**Task directions**
From the entries that follow, copy exactly the lines beginning at the line holding "Instruction: Click the scrollbar down arrow" and continuing through the line holding "Given: Click the share arrow icon in dialog".

Dataset entries
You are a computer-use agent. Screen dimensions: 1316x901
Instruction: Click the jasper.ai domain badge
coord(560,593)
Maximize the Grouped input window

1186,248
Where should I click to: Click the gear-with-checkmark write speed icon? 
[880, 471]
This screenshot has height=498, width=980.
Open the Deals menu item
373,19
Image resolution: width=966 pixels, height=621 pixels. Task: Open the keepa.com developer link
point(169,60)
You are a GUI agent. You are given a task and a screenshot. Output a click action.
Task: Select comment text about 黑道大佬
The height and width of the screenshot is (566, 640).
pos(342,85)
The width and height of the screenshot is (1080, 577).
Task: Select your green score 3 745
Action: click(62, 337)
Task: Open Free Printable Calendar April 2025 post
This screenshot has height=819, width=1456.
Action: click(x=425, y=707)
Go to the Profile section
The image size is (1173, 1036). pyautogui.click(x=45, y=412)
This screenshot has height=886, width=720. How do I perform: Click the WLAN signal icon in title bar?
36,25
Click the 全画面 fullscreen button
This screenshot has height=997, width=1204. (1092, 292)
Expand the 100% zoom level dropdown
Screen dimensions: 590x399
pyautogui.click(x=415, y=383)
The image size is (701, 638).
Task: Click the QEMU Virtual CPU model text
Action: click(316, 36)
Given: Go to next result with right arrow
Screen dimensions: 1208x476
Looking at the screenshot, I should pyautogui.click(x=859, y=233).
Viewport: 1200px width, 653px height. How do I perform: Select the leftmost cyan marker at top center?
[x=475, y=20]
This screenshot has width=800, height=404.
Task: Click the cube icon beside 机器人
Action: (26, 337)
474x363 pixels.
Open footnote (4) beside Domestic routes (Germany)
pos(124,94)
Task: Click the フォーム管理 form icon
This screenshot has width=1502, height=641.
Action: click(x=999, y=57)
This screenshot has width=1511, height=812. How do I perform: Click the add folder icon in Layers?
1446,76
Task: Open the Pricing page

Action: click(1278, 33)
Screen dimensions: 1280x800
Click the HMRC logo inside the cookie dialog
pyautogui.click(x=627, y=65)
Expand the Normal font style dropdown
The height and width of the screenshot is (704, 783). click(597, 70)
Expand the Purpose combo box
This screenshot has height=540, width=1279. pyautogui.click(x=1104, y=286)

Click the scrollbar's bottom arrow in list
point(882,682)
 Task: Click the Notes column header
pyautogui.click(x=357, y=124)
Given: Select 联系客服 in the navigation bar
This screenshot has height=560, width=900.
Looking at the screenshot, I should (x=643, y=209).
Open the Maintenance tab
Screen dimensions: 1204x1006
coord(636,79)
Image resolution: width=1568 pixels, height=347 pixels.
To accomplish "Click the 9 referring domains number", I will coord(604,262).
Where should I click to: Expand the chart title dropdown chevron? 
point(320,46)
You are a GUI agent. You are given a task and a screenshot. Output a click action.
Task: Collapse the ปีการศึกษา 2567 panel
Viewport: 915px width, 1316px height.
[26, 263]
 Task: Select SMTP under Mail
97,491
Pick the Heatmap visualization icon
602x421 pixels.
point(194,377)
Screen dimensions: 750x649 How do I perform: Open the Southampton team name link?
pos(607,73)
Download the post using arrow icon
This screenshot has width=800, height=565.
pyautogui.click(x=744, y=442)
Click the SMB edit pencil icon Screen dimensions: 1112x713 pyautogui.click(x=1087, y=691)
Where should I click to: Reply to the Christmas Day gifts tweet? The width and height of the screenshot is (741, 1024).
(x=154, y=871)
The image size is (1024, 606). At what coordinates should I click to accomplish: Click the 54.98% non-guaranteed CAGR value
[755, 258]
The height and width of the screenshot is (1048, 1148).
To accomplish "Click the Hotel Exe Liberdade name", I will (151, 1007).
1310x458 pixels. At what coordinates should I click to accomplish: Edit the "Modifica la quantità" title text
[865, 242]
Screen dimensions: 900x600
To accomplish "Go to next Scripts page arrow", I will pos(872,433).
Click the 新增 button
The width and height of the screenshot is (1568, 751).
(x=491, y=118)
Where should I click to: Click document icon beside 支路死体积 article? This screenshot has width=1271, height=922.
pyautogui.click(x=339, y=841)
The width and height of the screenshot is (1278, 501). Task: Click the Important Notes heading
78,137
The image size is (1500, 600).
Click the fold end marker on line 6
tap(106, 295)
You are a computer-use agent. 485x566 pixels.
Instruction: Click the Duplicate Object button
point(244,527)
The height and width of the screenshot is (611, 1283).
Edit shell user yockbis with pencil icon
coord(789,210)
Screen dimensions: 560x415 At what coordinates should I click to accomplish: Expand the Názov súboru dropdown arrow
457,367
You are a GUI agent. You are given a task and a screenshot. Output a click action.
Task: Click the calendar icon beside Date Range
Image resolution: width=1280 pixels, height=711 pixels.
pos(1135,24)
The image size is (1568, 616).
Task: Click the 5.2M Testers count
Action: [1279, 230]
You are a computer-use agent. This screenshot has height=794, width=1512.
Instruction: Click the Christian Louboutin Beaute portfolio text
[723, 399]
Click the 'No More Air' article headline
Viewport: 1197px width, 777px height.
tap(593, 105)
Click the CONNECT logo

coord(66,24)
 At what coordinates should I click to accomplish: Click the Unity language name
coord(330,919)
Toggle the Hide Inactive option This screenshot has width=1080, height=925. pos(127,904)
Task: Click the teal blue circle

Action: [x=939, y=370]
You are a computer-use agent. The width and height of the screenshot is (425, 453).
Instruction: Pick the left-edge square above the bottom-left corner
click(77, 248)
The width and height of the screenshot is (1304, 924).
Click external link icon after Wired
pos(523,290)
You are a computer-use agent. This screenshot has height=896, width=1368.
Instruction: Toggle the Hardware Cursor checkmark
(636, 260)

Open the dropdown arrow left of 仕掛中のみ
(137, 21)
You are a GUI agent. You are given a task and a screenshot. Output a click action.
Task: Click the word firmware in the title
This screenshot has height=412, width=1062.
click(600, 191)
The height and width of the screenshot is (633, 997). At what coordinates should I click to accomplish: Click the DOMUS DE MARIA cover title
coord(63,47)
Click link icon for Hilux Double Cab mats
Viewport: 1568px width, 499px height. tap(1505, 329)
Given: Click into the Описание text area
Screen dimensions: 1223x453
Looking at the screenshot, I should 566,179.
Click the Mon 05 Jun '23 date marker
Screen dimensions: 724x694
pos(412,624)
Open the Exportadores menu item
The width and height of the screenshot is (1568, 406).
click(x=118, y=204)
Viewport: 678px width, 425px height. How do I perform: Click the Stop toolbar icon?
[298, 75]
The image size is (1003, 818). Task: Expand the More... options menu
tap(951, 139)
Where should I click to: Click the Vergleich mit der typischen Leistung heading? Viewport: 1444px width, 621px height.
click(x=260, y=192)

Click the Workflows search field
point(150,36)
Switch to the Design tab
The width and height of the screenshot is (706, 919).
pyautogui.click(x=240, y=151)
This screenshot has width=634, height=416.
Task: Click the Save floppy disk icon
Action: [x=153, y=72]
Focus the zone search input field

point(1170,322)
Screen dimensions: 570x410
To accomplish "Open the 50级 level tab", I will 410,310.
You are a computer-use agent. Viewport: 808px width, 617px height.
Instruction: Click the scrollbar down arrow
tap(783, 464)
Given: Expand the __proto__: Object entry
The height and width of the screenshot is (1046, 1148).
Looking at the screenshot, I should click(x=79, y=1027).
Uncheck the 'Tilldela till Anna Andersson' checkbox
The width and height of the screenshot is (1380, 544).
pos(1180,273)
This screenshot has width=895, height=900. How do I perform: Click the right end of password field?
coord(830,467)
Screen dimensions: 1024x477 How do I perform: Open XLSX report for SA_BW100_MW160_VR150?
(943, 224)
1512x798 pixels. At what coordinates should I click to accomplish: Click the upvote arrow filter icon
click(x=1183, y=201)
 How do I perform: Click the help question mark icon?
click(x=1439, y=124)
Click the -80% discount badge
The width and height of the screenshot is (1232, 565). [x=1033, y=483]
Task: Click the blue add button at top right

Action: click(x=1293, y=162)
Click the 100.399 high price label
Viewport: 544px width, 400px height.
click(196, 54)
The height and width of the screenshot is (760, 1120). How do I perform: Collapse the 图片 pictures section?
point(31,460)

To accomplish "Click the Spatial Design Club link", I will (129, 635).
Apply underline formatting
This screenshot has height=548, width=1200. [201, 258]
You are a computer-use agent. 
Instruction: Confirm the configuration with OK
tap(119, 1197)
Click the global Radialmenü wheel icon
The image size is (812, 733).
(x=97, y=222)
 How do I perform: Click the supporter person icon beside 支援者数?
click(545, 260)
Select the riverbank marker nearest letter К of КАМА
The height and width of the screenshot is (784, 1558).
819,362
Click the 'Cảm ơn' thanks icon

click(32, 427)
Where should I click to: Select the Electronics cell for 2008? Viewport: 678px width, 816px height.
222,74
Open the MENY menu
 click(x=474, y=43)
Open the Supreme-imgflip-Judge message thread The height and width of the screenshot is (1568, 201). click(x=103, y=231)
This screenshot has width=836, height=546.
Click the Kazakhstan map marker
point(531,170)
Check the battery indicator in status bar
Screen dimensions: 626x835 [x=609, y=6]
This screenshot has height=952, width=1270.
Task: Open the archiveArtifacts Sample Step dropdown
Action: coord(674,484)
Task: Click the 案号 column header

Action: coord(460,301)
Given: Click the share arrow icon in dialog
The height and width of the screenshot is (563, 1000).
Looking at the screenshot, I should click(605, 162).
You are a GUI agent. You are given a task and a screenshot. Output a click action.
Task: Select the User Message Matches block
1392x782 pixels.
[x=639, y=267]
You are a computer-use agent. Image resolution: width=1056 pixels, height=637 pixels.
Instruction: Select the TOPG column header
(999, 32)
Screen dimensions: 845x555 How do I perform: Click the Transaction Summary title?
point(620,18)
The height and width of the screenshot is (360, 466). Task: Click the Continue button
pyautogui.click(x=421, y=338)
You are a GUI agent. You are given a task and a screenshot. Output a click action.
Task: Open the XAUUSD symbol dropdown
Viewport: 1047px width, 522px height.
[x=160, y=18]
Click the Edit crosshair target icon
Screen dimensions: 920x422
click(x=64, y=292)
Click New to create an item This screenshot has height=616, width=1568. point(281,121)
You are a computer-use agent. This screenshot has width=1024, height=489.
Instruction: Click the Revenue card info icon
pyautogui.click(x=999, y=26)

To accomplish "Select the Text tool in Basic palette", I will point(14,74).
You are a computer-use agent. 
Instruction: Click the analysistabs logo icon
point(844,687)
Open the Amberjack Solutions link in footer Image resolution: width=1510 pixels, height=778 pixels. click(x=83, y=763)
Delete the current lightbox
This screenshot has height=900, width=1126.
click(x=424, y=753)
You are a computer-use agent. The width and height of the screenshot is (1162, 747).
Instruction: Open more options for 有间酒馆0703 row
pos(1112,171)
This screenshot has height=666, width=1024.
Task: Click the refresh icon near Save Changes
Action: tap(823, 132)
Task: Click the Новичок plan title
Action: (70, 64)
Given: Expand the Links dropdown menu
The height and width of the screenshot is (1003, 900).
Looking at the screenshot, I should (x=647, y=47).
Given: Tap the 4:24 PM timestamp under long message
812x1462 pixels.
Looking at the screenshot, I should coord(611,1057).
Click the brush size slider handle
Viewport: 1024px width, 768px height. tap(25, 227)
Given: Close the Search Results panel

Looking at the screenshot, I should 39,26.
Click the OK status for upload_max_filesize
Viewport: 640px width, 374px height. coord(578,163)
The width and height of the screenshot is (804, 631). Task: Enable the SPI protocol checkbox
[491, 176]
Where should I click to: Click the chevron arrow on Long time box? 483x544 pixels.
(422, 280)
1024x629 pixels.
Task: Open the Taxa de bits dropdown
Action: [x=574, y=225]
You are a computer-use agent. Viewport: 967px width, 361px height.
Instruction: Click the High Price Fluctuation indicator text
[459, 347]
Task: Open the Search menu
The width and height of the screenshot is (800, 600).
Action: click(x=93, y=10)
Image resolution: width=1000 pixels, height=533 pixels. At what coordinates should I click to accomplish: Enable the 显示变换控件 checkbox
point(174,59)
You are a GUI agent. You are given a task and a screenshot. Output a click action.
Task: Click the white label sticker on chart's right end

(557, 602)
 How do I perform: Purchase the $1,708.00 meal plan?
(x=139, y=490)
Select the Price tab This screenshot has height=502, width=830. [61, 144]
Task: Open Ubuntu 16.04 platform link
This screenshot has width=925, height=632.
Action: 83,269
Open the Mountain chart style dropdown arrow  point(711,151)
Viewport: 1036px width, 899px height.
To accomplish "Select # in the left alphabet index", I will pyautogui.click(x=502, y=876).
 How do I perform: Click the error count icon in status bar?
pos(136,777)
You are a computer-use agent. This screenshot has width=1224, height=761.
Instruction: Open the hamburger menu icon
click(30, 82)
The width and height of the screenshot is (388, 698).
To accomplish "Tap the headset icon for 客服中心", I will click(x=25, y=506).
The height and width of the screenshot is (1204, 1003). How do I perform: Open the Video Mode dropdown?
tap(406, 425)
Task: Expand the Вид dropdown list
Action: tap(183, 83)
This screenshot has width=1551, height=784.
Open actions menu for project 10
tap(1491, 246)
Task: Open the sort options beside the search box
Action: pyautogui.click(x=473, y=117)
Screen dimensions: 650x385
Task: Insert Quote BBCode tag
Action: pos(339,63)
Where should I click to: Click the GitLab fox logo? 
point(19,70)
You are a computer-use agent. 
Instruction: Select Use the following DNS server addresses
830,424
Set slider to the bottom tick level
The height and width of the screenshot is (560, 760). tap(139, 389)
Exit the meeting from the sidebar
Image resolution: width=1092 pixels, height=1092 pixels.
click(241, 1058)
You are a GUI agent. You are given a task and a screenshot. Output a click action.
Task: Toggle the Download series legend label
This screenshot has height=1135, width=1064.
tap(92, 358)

**Exercise response**
Instruction: Click the scrollbar down arrow
tap(783, 464)
Given: Expand the __proto__: Object entry
The height and width of the screenshot is (1046, 1148).
Looking at the screenshot, I should click(x=79, y=1027).
Uncheck the 'Tilldela till Anna Andersson' checkbox
The width and height of the screenshot is (1380, 544).
pos(1180,273)
This screenshot has width=895, height=900. How do I perform: Click the right end of password field?
coord(830,467)
Screen dimensions: 1024x477 How do I perform: Open XLSX report for SA_BW100_MW160_VR150?
(943, 224)
1512x798 pixels. At what coordinates should I click to accomplish: Click the upvote arrow filter icon
click(x=1183, y=201)
 How do I perform: Click the help question mark icon?
click(x=1439, y=124)
Click the -80% discount badge
The width and height of the screenshot is (1232, 565). [x=1033, y=483]
Task: Click the blue add button at top right

Action: click(x=1293, y=162)
Click the 100.399 high price label
Viewport: 544px width, 400px height.
click(196, 54)
The height and width of the screenshot is (760, 1120). How do I perform: Collapse the 图片 pictures section?
point(31,460)

To accomplish "Click the Spatial Design Club link", I will (129, 635).
Apply underline formatting
This screenshot has height=548, width=1200. [201, 258]
You are a computer-use agent. 
Instruction: Confirm the configuration with OK
tap(119, 1197)
Click the global Radialmenü wheel icon
The image size is (812, 733).
(x=97, y=222)
 How do I perform: Click the supporter person icon beside 支援者数?
click(545, 260)
Select the riverbank marker nearest letter К of КАМА
The height and width of the screenshot is (784, 1558).
819,362
Click the 'Cảm ơn' thanks icon

click(32, 427)
Where should I click to: Select the Electronics cell for 2008? Viewport: 678px width, 816px height.
222,74
Open the MENY menu
 click(x=474, y=43)
Open the Supreme-imgflip-Judge message thread The height and width of the screenshot is (1568, 201). click(x=103, y=231)
This screenshot has width=836, height=546.
Click the Kazakhstan map marker
point(531,170)
Check the battery indicator in status bar
Screen dimensions: 626x835 [x=609, y=6]
This screenshot has height=952, width=1270.
Task: Open the archiveArtifacts Sample Step dropdown
Action: coord(674,484)
Task: Click the 案号 column header

Action: coord(460,301)
Given: Click the share arrow icon in dialog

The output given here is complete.